Nathaniel Kinsman (1798-1847) was an American shipping merchant and China trader from Salem who went into partnership with the firm of Wetmore and Company, a New York-based merchant house, and went out to China with his family in June 1843 to set up a new house for the firm in Canton. He settled the family in Macao (where westerners could live year round), his Quaker wife Rebecca Chase serving as Secretary and official business hostess for the company. The family resided in Macao for three and a half years, Nathaniel dying shortly before their planned departure for Salem on 30 April 1847 (information from the Nathaniel Kinsman papers in the Peabody Essex Museum, Salem, Massachusetts).

The Kinsman house lay at the southern end of the Praya Grande and overlooked the outer harbour, the view through the columns looking towards the Praya Grande beach, the convent and fort of Nossa Senhora da Guia on the top of Guia Hill, and the convent of Sao Francisco with the Portuguese flag flying from the fort at the point of the bay. Rebecca described their house in her journals: 'It is situated on the "Praya Grande", with a pretty garden in front, a yard at the sides and in the rear, with fine trees, and the whole surrounded by a high wall - over which creep in many places luxuriant vines. To give you some idea of its size, the house is 120 feet front, with a veranda 18 feet wide, supported by massive columns, running the whole length - it extends back 70 feet, exclusive of the veranda. The parlour is 36 feet wide and high.' (quoted in J.M. Downes, op.cit., p.51)
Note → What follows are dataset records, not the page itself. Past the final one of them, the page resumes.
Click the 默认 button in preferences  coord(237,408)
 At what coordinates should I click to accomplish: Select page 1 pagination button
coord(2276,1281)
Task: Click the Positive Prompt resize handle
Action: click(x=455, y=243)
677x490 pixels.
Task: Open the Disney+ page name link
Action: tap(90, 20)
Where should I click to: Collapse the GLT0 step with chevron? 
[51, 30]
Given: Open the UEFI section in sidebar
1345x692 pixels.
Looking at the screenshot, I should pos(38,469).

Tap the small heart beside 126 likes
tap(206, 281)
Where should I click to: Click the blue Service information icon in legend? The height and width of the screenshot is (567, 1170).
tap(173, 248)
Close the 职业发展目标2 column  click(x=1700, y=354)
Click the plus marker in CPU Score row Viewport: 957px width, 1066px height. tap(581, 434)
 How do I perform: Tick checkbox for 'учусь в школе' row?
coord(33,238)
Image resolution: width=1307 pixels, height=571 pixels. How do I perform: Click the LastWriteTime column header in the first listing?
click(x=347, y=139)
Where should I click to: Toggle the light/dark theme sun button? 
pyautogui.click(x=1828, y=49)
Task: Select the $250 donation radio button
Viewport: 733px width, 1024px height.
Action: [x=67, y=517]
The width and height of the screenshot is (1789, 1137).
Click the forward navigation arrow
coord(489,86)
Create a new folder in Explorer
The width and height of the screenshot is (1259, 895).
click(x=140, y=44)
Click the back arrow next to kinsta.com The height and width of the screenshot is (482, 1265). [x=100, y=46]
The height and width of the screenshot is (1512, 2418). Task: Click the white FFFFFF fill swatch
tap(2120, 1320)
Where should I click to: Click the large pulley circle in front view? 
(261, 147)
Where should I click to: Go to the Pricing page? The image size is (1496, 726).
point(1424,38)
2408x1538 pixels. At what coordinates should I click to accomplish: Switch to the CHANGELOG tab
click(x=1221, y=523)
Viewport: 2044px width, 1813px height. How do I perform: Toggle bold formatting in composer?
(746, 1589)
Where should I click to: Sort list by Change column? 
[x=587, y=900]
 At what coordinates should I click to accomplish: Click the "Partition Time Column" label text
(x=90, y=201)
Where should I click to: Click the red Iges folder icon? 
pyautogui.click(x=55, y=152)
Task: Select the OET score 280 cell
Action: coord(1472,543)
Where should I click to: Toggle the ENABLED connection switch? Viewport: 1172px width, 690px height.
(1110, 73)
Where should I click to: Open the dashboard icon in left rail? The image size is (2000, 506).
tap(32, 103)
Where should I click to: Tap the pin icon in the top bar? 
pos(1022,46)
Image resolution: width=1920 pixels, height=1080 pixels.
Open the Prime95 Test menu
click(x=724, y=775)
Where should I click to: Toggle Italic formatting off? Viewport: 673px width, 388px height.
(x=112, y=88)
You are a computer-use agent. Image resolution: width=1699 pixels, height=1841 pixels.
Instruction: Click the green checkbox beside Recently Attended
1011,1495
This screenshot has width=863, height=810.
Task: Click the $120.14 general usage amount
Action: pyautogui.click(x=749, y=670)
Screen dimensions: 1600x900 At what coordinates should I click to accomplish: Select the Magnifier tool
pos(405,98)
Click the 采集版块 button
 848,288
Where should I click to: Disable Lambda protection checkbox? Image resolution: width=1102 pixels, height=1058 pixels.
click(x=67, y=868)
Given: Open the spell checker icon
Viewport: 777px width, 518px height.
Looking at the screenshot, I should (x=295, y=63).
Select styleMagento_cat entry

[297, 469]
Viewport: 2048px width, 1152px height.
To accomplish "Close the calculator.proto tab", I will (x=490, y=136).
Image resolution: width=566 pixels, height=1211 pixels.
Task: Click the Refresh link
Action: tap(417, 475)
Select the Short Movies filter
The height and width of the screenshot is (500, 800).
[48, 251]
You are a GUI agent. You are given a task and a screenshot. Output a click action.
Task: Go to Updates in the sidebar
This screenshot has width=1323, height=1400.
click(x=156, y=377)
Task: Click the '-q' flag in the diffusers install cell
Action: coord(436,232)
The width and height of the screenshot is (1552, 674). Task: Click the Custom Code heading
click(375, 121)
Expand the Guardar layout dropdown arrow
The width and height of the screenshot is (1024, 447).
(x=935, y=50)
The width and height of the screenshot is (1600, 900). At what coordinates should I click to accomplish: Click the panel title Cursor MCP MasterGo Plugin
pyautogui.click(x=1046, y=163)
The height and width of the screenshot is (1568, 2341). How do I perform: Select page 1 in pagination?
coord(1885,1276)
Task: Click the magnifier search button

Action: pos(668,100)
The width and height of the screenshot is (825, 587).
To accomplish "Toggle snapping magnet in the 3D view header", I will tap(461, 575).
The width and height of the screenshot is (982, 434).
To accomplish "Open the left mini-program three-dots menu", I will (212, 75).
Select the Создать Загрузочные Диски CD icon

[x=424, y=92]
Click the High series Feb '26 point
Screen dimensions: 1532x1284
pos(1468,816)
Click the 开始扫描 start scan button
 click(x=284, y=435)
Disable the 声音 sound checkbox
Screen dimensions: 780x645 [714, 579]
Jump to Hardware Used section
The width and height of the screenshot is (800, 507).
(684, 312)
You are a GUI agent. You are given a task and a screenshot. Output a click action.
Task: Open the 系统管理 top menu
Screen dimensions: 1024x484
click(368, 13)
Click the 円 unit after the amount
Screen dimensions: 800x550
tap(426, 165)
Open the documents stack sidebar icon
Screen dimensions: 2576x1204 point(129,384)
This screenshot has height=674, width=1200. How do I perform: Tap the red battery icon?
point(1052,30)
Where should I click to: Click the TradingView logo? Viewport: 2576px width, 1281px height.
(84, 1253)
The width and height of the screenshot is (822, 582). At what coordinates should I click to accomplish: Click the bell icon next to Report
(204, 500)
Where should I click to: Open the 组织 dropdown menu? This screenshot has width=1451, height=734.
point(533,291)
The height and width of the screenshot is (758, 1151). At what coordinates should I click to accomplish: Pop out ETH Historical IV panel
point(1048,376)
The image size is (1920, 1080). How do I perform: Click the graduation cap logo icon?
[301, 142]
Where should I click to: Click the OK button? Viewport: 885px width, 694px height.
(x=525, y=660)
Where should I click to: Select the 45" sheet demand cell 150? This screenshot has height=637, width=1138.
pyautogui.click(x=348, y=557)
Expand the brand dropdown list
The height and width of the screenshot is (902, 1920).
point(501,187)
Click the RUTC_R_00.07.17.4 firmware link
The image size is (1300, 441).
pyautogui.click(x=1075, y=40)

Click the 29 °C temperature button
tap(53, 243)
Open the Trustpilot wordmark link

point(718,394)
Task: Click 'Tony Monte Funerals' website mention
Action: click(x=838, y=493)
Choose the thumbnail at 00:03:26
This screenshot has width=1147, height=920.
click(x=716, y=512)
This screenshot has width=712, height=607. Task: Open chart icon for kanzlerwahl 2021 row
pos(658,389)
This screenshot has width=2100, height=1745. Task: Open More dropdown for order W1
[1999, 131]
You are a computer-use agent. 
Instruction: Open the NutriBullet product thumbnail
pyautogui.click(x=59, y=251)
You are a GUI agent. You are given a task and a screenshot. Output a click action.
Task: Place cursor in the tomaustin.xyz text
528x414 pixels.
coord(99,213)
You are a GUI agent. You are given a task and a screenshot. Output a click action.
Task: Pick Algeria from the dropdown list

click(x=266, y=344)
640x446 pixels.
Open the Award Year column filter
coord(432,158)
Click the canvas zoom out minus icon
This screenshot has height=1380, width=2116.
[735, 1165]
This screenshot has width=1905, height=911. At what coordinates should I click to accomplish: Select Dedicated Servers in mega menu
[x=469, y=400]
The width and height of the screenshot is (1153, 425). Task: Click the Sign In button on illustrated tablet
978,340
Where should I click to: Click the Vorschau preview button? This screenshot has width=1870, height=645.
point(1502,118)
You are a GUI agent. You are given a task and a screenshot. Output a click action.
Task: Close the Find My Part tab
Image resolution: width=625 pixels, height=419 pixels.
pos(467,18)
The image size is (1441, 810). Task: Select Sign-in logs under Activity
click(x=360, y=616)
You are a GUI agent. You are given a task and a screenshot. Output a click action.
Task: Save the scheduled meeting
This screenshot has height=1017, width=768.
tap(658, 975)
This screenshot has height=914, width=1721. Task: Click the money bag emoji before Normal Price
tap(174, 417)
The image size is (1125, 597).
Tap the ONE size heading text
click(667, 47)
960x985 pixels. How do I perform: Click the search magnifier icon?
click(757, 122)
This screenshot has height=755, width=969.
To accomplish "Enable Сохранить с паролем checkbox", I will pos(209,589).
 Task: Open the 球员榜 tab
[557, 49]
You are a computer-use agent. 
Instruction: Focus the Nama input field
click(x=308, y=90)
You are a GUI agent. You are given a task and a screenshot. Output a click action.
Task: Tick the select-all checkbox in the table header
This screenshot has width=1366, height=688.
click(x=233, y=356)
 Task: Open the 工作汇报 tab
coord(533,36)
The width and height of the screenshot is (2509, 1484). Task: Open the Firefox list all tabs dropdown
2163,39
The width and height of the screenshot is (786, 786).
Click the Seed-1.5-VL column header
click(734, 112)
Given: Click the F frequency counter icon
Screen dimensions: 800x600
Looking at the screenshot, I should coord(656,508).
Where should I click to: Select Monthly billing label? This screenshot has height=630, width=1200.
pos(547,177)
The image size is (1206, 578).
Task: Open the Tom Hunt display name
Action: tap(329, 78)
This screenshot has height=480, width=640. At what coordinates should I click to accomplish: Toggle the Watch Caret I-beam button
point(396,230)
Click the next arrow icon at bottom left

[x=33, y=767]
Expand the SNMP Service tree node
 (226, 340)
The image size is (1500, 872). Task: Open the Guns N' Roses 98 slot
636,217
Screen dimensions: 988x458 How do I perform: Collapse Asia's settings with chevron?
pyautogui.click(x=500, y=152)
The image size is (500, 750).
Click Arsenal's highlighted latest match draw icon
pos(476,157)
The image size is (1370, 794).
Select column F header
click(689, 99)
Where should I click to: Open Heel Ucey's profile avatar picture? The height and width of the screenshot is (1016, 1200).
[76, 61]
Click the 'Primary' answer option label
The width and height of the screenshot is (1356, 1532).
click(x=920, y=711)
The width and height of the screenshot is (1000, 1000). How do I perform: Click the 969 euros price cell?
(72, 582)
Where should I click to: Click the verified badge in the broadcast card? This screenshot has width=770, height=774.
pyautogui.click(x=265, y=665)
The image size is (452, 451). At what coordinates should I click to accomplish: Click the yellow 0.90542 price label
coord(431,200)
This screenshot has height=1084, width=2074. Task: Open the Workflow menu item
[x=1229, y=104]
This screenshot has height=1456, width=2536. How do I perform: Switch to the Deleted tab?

'The Macao that the Kinsmans inhabited in the 1840s was not China. That is, the place that they knew as China was a global city that had been colonized 300 years earlier ... by the Portuguese. Its population was primarily Chinese, but included Dutch, Spanish, French, British, Armenian, and Parsee merchants, lascar sailors, and a host of other peoples who wafted through. It brought together a remarkable range of humanity. Similarly, the architecture of this most cosmopolitan of places was a creole pastiche, blending European and Asian symbols, styles, and textures. ... Clearly the happiest times Rebecca spent during her time in Macao are those when the entire family was gathered on the verandah, clad in white: Nathaniel playing with the children, talking among family or visitors, engaging in board games, reading or scanning the horizon for familiar vessels (especially those from Salem) with the looking glass ... over the Praya Grande and to the harbor. The footprint of the spacious six columned house far exceeded their Salem townhouse: "Nathaniel was pacing the parlor last evening, and he remarked that the whole floor of our Summer Street house might easily be put in that room, parlours, entries, closet and all." ' (K.S. Alexander, 'Rebecca Kinsman and the Architecture of Macao, 1843-1847' World History Connected, vol 11, No.1, Forum: Architecture and World History source online at https://worldhistoryconnected.press.illinois.edu/11.1/forum_alexander.html)

For another similar view of the Kinsman verandah, see K. Il Choi, The China Trade: Romance and Reality (De Cordova Museum exhibition catalogue), Lincoln, 1979, p.44.